Saturday, December 02, 2006

This is my dad.

This is something I wrote a long time ago, but I thought I'd put it here again because I've got pictures now.

This is my dad. This photograph came from Briarwood's website. My dad works at Briarwood. He's smiling, but I bet he's thinking "Please get this over with as soon as possible."
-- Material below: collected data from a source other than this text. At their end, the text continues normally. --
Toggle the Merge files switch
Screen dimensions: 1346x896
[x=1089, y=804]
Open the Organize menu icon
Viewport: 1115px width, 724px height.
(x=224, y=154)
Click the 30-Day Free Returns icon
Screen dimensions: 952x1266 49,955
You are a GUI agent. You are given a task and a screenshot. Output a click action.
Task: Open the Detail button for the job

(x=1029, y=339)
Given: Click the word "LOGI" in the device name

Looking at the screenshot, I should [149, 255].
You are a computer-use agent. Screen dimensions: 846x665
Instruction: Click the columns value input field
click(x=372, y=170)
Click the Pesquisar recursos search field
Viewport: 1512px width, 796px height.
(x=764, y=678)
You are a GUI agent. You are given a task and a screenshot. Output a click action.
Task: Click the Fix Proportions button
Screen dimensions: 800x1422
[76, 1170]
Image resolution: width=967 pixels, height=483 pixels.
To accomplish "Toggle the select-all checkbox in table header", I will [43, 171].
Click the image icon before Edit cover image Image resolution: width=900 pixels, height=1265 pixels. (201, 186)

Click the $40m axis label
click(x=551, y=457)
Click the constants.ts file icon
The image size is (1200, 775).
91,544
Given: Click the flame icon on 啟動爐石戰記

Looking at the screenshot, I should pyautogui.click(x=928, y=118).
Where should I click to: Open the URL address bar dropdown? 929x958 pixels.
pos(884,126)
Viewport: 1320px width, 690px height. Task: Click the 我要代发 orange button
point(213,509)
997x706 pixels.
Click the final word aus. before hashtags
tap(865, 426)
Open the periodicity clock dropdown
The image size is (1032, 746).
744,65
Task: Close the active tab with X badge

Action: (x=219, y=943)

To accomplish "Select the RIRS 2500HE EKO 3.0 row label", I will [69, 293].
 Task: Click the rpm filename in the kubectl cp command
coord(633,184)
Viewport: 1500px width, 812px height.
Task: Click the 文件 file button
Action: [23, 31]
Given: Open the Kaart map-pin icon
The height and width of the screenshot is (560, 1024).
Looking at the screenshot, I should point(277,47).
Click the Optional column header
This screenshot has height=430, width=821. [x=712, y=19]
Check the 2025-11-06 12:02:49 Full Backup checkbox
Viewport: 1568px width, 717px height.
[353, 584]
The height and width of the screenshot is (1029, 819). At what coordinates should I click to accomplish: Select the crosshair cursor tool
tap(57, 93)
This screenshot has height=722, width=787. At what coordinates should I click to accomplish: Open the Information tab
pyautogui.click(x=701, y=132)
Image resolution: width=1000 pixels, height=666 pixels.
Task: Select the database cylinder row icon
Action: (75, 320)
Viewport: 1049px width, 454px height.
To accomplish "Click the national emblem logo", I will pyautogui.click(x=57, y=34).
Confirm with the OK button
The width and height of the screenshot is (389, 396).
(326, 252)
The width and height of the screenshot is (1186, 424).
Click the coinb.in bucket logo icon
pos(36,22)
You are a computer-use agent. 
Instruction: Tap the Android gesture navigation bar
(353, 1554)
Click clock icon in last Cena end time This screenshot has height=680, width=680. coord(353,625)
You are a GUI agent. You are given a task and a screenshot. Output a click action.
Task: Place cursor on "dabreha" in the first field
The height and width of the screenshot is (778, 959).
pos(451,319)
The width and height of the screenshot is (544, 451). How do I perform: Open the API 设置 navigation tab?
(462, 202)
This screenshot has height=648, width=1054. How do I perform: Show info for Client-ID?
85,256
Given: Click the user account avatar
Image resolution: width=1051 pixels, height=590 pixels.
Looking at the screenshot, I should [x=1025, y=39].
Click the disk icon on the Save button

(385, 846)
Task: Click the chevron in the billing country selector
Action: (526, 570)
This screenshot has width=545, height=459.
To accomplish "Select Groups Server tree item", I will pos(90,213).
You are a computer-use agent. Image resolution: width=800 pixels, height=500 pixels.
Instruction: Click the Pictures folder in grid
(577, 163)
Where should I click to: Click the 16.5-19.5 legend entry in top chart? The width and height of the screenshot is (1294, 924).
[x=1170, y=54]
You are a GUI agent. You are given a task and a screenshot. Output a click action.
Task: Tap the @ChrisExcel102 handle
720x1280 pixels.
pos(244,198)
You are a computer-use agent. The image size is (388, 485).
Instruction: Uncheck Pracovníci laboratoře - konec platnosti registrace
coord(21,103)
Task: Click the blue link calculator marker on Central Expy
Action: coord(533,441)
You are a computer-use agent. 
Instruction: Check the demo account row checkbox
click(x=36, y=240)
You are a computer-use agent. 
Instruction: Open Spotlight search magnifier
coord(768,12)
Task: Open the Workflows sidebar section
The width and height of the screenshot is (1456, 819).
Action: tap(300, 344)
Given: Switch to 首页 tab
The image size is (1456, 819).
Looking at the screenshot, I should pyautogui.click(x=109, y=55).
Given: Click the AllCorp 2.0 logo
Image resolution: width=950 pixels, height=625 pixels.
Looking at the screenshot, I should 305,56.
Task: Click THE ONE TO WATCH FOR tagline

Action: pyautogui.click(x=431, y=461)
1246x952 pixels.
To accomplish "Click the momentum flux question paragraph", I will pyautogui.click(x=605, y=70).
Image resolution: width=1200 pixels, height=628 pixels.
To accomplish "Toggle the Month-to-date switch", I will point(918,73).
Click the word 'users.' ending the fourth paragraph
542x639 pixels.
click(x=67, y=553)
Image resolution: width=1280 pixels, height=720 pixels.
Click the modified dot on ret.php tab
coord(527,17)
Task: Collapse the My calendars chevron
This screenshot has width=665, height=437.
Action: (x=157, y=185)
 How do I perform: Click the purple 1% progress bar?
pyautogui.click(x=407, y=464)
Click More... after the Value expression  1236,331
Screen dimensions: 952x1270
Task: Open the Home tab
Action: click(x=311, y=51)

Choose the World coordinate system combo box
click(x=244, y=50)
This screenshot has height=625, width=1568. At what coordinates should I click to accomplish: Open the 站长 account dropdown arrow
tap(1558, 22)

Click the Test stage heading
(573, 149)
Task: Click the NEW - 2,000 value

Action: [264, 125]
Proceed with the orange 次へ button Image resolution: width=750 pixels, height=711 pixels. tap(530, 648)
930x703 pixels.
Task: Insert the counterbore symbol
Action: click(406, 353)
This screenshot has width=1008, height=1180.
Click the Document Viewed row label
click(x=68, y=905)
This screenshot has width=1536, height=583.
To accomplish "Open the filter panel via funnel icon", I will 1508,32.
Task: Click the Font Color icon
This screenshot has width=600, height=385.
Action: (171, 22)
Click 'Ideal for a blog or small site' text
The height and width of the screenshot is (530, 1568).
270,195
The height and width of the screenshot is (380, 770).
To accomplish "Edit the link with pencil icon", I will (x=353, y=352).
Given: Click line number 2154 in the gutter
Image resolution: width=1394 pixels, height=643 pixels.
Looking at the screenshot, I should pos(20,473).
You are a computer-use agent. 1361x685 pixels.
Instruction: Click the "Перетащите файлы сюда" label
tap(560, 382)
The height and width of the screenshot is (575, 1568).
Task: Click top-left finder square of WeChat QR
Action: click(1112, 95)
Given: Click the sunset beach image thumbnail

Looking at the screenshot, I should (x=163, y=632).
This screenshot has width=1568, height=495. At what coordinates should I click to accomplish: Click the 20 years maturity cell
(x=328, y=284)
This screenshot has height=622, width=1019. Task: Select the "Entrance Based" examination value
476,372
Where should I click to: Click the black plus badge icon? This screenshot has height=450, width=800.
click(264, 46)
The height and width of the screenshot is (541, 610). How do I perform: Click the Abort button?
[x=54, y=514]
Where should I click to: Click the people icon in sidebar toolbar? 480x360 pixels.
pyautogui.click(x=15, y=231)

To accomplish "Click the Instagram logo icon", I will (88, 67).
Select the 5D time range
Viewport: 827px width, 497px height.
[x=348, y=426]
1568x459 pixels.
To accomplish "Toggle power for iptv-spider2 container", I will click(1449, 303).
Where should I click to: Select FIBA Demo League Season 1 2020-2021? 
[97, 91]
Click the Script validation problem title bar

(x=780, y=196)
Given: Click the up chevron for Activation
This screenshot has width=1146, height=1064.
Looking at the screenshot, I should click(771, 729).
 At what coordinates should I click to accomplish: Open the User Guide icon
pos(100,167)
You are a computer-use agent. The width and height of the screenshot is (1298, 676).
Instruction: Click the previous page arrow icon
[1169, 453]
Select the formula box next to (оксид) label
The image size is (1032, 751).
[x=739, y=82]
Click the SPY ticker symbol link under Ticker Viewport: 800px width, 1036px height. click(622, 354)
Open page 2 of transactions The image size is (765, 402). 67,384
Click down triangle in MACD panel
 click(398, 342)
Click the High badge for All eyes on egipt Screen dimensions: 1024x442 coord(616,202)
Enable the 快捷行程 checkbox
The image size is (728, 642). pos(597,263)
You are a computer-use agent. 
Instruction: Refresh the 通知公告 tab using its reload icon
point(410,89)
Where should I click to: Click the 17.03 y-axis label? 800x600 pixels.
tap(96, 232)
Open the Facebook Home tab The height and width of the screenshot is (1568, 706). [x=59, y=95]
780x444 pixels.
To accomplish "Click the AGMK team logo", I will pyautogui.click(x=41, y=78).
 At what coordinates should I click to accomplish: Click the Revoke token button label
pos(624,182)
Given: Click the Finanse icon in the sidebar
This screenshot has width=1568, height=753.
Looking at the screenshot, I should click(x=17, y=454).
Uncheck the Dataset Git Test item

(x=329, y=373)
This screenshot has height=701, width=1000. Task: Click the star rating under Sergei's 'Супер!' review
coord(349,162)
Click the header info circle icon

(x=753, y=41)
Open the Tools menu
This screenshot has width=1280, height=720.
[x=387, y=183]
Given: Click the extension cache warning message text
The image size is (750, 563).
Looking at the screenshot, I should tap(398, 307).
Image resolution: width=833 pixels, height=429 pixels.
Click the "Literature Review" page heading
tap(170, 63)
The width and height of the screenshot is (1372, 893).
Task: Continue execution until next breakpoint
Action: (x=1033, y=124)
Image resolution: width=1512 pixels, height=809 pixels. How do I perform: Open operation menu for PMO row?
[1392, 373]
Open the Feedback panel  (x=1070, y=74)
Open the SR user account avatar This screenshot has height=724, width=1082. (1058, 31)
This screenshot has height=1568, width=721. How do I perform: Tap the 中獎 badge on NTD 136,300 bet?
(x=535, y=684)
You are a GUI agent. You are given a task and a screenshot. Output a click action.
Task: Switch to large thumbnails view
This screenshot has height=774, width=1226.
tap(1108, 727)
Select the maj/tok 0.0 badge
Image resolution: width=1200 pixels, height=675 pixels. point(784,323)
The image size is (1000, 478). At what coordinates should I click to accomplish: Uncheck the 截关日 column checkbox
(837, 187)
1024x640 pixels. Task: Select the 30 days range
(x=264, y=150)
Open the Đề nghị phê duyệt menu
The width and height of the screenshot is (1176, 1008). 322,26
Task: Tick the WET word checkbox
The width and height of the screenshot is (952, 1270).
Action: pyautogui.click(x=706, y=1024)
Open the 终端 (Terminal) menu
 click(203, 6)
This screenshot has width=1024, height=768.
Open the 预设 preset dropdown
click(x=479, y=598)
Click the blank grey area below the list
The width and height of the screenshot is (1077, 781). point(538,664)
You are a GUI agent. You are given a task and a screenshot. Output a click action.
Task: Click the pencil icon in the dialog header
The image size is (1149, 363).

Some people (both men and women) are born with Warrior Spirits. My dad has a Warrior Spirit. I think it probably came in handy when he was a United States Marine, but I think God probably gave it to him for such a time as this. Lately, I've been seeing how far we have drifted as a church, as a culture, as a nation and a planet from God's design for us. There's so much sin in our world that Evil has been able to set up camp everywhere. This isn't a new phenomenon, but it's the first time that I've really contemplated it. In a world of Evil, we need some Warrior Spirits. A Warrior Spirit doesn't necesarily go around whacking people's heads off anymore. These days, I think that a Warrior Spirit is a leader who can rally us to grasp truth and find it worthy of our decisive action. That's the kind of Warrior Spirit my dad is. When I talk to him, I find myself seeing black and white in a world of gray. He makes me see the truth I knew was there all along.

I need that. I love my dad. I need a good dose of the truth right now because so much around me is hollow and false and wrong. I'd like to fight against that, even in my own world, but I can't even find my sword right now. I'm not sure how to go about it. My dad didn't know either, but he told me that Someone does and I know that Someone will tell me soon.